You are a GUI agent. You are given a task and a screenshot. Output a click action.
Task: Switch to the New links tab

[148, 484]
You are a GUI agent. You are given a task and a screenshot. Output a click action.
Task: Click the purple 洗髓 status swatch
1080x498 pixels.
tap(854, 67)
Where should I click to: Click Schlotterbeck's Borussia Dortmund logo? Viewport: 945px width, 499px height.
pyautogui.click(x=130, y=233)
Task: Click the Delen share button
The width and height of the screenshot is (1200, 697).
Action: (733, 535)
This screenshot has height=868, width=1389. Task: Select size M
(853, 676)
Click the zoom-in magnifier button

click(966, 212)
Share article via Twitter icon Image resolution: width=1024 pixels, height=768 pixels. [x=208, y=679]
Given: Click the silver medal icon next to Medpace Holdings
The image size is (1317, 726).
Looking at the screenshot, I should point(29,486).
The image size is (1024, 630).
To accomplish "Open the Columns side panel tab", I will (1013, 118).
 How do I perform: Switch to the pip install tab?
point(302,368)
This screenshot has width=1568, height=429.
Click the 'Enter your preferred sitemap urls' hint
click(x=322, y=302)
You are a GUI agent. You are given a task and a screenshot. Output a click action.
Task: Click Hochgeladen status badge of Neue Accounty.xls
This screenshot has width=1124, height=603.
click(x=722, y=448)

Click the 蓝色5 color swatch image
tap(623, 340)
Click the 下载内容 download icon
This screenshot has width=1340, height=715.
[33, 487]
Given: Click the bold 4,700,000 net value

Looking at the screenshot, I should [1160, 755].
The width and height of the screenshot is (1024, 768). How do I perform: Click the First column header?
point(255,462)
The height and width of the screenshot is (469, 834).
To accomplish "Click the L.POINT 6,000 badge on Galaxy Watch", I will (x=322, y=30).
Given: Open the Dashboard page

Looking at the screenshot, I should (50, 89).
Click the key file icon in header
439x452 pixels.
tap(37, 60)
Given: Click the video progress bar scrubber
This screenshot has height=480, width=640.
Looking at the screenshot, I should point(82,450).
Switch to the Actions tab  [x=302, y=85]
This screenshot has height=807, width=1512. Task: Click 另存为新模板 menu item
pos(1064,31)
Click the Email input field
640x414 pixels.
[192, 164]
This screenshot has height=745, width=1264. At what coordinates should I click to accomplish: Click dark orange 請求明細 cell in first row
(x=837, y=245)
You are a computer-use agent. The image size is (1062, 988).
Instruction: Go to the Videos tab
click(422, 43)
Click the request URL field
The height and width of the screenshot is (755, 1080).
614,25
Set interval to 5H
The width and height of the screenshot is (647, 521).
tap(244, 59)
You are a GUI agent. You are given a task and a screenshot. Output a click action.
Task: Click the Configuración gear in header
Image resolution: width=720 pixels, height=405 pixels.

================

*What you will do*: Reproduce exactly the line that holds "Task: Click the Configuración gear in header", then every line after it, ending with the final line of the records above.

*Response to this task*:
Task: Click the Configuración gear in header
Image resolution: width=720 pixels, height=405 pixels.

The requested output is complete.